Ich habe gehört, Du hast Dich einer Geliebten zugewandt! Ziehst die Gesellschaft einer Frau im Bett der meinen vor! Ihre weichen Glieder und saften Lippen meinem harten stolzen Leib. Wie soll ich kämpfen gegen die Frau in Deinem Herzen, Grausame? Möchtest Du meinen Skandal durch einen noch größeren übertrumpfen?

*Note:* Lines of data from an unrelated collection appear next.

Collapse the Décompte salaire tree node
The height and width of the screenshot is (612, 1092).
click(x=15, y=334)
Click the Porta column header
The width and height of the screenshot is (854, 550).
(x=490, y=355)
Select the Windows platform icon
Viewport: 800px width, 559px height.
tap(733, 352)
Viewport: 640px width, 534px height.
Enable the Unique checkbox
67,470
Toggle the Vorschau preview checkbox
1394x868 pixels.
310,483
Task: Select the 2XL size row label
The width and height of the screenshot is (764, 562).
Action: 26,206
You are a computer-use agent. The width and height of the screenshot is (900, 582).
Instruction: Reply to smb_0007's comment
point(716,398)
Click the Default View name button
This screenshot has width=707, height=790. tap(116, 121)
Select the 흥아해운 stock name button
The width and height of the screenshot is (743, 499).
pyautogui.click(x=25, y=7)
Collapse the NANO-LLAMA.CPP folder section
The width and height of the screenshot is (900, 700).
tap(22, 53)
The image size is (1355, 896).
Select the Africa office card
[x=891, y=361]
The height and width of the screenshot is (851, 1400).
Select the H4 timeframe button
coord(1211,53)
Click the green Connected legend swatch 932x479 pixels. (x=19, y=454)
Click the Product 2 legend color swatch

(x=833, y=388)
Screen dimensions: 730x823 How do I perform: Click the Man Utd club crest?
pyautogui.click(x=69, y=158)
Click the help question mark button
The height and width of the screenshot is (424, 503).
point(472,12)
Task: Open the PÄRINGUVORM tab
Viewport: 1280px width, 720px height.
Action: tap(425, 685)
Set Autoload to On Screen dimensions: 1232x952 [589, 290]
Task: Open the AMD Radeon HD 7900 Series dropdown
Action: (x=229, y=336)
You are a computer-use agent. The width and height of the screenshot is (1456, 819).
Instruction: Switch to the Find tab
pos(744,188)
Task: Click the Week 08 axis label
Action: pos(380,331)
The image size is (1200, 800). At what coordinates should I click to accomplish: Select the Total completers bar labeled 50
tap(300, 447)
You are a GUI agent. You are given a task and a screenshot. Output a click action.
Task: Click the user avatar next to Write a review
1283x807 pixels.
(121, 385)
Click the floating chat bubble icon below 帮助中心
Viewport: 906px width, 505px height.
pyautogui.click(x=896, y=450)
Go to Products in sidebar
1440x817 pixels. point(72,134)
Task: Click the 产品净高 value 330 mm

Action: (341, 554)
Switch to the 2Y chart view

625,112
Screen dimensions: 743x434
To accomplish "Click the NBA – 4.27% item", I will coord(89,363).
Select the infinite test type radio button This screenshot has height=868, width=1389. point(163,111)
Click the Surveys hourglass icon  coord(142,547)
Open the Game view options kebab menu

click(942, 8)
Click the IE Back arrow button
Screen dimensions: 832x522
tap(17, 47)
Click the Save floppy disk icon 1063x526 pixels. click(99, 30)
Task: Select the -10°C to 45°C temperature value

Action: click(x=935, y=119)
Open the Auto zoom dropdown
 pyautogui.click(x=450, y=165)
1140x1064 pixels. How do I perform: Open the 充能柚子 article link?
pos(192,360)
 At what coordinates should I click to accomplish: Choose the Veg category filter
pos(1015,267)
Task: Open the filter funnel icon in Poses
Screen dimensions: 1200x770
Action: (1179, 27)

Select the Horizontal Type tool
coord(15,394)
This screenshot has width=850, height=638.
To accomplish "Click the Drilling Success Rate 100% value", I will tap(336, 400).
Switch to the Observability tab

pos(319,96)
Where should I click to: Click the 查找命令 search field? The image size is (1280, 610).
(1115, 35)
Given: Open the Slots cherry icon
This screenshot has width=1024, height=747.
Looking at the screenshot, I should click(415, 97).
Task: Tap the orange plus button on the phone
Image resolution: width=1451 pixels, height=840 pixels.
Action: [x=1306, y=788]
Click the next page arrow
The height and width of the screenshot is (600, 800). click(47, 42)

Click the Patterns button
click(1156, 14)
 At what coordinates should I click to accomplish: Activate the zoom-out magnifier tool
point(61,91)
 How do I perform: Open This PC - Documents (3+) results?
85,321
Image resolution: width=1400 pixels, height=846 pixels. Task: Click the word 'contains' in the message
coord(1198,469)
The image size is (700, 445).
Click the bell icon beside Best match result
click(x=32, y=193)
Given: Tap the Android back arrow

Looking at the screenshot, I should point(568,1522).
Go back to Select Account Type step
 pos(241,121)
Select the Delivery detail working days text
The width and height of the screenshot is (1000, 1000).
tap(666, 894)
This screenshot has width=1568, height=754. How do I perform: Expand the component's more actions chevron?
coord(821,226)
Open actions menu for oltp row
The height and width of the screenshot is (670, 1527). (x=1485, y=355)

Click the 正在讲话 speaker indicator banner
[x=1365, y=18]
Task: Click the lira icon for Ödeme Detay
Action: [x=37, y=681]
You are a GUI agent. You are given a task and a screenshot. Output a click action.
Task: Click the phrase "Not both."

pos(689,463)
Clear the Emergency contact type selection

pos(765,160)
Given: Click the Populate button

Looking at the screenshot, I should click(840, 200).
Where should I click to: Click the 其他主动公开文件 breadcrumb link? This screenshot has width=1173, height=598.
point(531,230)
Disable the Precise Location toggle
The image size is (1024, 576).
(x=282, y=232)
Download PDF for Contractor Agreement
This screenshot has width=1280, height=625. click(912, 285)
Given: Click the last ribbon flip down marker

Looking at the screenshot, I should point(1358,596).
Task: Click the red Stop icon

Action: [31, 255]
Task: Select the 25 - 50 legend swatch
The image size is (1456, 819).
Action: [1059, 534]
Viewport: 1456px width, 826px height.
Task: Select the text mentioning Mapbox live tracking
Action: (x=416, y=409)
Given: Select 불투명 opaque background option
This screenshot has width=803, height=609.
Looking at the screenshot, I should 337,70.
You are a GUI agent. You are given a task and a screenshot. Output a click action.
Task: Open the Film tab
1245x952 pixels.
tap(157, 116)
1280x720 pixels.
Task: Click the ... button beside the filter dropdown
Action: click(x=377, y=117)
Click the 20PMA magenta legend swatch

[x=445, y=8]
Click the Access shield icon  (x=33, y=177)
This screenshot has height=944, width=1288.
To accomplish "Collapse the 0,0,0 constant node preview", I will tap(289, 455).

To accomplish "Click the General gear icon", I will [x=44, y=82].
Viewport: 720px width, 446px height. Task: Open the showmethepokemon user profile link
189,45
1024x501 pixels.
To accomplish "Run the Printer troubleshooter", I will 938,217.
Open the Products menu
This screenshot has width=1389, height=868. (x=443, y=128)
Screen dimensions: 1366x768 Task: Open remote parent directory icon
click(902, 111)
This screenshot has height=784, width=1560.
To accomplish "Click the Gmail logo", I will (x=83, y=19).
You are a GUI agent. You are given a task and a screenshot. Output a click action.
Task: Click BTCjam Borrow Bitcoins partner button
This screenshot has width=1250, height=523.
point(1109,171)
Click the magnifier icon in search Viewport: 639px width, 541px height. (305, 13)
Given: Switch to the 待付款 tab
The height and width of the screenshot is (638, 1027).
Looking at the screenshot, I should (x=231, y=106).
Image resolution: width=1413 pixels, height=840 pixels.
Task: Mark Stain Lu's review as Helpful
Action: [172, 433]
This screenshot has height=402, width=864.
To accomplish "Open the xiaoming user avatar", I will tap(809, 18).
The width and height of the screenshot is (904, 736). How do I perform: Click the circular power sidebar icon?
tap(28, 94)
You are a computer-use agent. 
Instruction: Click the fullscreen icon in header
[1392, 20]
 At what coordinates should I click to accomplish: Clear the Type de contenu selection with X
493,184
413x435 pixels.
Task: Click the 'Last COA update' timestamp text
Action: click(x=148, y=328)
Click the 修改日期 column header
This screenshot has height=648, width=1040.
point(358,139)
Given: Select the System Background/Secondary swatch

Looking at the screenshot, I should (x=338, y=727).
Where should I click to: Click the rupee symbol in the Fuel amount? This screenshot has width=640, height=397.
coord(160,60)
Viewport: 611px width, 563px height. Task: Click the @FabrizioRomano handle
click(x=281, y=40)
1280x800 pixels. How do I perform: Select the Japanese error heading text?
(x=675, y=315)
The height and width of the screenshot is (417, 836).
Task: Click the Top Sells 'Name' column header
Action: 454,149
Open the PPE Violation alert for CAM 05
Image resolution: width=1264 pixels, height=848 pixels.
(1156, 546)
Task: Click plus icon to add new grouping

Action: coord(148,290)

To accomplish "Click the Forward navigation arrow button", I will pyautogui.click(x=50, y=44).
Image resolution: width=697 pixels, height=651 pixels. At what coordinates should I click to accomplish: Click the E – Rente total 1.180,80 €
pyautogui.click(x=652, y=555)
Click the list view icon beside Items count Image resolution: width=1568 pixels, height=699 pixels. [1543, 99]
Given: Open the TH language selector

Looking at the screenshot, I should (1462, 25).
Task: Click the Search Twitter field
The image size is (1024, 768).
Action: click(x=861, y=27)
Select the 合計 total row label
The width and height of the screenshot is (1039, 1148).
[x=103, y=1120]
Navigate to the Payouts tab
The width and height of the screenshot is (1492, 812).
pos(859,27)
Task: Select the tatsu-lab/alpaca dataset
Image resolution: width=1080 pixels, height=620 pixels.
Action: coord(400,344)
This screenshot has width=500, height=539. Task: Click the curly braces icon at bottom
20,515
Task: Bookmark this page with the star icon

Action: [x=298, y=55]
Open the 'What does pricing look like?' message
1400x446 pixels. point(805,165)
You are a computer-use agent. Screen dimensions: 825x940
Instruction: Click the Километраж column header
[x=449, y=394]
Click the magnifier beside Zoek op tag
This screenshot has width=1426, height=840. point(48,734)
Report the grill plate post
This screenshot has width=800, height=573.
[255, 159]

Deine schwarze Dienerin sieht dich fragend an, wohin sie meinen Blumenstrauß stellen soll, das Zeichen meiner Liebe, die ich Dir täglich mit meinen blühenden Gaben erneut beweise.
Du beachtest weder sie noch mein Geschenk. Eisig bist Du und abweisend!
Denk an das wundervolle Frühstück im Freien mit Ferdinand. Diese Partie carée war doch ganz nach Deinem Geschmack! Zwei vornehm gekleidete Männer mit Geld! Ausgelassene Stunden im Wald von Argenteuil. Wie glücklich schienst Du mir! Ich habe Dich unsterblich gemacht, mit den Göttinnen der alten Meister wirst Du verglichen, doch es läßt Dich kalt!
Meine Darstellung nennt man gewagt, ja unverschämt, aber nur Du allein sollst ins Licht gerückt werden!
Deine Linke ruht auf Deinem Schoß, dem Zentrum meines Begehrens, in das ich gerade noch in brennender Leidenschaft eindringen durfte, mit Lippen, Zunge, Händen und Geschlecht. Wie versperrt ist es jetzt nachdem die Zeit abgelaufen ist. Dein linkes Bein ist lässig über das rechte geschlagen wie um zu zeigen: jetzt geht nichts mehr!
„Gern hätte ich mein Leben zugebracht ... wie zu Füßen einer Königin wollüstig eine Katze“ (Charles Baudelaire, Les Fleurs du Mal). Wie beneide ich Deine schwarze Katze, die einen Buckel macht und den Schwanz in die Höhe stellt, um mich zu vergraulen, obwohl Du mich doch verhext hast und ich daher nicht gehen kann.
Schau mir nur frech ins Gesicht, Schamlose, Du bist nicht die göttliche Venus, die sich scheu abwendet oder die nackt überraschte Schlummernde. Nein, Du setzt die Reize Deines Körpers bewußt ein, um mich zu verderben. Du läßt Dich nur willig von mir betrachten, von Deinem freigiebigen Freier, Du gierige Hure! Und dennoch liebe ich Dich abgöttisch!